## YOUR INSTRUCTIONS
Using the records provided below, locate and copy each line that contains the word "computer".

————

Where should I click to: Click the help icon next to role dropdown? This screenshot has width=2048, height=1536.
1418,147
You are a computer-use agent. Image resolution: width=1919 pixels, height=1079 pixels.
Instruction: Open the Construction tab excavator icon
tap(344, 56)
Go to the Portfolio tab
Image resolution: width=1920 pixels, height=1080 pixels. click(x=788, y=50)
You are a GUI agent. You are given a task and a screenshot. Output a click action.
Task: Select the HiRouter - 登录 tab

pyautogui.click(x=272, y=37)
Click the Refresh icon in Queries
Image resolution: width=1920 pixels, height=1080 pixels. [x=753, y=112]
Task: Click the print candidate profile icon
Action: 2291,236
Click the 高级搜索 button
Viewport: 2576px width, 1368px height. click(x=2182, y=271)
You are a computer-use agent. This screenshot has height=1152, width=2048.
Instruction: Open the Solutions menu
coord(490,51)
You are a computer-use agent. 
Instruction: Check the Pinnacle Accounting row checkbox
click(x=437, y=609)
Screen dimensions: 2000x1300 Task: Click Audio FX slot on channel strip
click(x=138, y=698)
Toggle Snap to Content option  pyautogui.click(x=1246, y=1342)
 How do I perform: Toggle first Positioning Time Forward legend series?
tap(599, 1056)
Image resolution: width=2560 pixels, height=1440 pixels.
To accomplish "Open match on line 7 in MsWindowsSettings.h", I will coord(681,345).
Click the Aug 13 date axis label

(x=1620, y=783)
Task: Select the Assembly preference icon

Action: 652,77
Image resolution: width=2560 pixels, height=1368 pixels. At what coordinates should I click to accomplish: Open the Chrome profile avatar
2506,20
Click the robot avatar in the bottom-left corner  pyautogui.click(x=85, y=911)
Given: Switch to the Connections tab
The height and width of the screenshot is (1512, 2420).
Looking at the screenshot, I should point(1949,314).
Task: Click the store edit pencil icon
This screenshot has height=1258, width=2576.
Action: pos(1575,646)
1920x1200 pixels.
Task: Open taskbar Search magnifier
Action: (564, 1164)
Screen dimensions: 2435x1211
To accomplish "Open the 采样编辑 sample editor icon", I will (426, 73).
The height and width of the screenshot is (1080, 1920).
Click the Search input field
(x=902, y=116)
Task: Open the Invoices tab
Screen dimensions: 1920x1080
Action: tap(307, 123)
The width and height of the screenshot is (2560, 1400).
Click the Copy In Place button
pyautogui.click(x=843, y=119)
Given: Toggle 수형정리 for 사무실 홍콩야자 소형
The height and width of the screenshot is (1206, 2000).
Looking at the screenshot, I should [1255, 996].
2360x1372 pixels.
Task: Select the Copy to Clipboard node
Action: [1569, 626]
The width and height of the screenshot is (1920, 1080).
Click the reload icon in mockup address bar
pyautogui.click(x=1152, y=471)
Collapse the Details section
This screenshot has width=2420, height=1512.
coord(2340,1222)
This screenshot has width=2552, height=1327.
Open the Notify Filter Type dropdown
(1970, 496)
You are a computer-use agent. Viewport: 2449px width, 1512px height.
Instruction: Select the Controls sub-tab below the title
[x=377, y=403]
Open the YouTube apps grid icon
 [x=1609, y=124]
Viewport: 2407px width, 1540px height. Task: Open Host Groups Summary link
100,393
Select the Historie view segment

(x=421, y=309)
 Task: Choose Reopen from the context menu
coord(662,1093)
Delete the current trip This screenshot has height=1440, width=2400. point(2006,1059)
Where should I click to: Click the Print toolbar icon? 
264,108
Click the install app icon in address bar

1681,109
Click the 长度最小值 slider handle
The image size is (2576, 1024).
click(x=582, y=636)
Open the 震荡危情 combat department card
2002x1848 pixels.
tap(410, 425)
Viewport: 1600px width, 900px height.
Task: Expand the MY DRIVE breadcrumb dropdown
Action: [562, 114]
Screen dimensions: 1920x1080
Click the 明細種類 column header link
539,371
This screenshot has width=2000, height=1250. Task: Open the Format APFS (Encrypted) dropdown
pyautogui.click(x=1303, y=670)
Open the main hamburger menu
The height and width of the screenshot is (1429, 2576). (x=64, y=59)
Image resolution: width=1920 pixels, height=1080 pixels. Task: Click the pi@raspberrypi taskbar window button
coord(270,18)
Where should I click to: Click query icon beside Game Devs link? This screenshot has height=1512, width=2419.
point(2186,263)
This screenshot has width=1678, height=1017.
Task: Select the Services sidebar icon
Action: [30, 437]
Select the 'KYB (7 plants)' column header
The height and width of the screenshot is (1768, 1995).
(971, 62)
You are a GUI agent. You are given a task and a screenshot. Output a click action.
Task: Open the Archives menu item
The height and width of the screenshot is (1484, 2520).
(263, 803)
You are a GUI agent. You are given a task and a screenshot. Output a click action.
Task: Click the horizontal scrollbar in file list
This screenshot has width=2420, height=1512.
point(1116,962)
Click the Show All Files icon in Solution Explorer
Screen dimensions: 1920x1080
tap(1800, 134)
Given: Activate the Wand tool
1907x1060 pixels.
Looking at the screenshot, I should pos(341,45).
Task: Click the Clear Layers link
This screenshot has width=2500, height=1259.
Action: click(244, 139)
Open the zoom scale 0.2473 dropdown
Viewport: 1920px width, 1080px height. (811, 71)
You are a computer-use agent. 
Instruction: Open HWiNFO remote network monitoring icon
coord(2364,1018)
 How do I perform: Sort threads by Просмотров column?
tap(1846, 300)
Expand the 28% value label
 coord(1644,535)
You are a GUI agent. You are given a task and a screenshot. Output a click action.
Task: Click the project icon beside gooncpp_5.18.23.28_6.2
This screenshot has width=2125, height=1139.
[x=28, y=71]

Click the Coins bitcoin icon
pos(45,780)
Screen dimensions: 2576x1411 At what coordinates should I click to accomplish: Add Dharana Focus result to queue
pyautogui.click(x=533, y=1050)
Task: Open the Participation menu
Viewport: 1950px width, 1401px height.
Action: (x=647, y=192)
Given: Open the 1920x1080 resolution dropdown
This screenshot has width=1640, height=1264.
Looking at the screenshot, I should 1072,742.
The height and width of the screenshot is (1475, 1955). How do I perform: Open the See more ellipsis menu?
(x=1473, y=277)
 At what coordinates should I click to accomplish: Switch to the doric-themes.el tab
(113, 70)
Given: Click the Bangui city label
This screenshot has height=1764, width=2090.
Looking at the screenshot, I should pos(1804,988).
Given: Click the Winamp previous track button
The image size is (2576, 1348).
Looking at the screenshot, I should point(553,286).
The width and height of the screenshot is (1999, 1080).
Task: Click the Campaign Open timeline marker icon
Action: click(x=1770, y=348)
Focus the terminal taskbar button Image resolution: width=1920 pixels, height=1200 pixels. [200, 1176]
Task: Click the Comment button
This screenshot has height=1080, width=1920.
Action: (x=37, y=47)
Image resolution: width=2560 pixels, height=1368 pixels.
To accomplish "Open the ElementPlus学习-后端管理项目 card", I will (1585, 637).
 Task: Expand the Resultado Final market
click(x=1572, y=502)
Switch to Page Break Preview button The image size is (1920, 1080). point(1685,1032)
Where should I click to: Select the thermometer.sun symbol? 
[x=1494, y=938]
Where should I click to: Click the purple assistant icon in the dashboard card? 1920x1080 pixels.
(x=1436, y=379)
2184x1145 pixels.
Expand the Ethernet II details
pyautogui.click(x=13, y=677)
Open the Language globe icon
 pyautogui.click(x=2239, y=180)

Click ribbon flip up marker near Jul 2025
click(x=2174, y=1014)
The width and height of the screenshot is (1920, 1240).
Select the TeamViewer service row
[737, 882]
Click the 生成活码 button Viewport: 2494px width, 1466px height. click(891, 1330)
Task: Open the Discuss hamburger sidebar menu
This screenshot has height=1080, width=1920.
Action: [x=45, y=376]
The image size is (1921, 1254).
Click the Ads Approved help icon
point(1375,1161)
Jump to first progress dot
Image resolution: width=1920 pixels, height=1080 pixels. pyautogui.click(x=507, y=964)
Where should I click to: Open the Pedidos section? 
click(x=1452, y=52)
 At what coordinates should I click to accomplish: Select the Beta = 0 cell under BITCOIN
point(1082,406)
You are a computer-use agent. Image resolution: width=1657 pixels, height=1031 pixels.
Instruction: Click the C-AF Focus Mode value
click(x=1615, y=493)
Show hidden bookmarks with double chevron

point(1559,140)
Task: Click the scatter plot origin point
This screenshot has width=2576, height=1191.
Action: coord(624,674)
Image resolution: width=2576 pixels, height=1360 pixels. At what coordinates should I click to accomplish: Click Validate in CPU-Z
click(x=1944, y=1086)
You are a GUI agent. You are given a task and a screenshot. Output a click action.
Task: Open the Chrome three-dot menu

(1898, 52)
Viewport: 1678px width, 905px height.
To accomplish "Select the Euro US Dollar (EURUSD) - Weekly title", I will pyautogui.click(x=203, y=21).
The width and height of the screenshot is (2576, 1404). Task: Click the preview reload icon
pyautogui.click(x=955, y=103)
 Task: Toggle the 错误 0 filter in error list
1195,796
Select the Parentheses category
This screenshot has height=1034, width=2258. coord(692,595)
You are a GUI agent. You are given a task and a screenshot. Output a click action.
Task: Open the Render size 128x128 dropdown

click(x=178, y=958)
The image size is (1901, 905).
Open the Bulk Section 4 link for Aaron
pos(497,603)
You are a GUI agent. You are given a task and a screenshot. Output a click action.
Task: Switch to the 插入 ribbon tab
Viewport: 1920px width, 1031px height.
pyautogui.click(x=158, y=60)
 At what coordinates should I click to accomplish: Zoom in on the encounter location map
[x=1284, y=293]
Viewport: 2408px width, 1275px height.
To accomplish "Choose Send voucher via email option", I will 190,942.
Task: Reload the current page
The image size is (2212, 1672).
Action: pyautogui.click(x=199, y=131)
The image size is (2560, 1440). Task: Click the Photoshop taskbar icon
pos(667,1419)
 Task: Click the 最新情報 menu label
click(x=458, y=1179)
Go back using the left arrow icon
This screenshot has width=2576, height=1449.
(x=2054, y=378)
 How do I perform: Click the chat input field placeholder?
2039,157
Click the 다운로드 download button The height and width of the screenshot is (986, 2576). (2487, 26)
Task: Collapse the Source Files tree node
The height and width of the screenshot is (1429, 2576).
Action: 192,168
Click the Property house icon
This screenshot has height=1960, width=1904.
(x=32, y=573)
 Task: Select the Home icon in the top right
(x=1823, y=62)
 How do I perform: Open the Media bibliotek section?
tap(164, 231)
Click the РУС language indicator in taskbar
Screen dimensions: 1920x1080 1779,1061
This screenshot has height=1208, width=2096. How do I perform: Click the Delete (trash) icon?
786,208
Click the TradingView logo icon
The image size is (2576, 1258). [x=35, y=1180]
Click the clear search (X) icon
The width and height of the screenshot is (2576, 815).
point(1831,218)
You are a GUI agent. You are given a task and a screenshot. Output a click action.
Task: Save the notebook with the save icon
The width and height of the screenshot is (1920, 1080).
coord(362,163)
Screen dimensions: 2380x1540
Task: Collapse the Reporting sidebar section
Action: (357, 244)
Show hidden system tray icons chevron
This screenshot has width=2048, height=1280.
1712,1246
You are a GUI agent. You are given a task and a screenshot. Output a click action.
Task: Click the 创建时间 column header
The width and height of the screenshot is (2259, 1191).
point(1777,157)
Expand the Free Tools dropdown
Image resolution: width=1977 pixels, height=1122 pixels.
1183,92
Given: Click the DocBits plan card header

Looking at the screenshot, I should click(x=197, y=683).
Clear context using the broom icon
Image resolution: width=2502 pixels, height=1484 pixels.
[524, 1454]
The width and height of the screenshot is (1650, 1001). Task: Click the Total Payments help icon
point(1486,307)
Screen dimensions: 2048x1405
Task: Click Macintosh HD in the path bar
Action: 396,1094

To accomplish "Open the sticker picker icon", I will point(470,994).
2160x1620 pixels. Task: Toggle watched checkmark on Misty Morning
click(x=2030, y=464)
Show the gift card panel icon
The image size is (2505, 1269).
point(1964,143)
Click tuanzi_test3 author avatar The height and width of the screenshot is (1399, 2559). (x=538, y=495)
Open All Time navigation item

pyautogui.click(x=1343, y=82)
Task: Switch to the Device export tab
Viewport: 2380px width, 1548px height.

————

## SOLUTION TO THE EXERCISE
You are a computer-use agent. Image resolution: width=1919 pixels, height=1079 pixels.
You are a computer-use agent. This screenshot has height=1152, width=2048.
You are a computer-use agent. 
You are a computer-use agent. Viewport: 2449px width, 1512px height.
You are a computer-use agent. 
You are a computer-use agent. Image resolution: width=1657 pixels, height=1031 pixels.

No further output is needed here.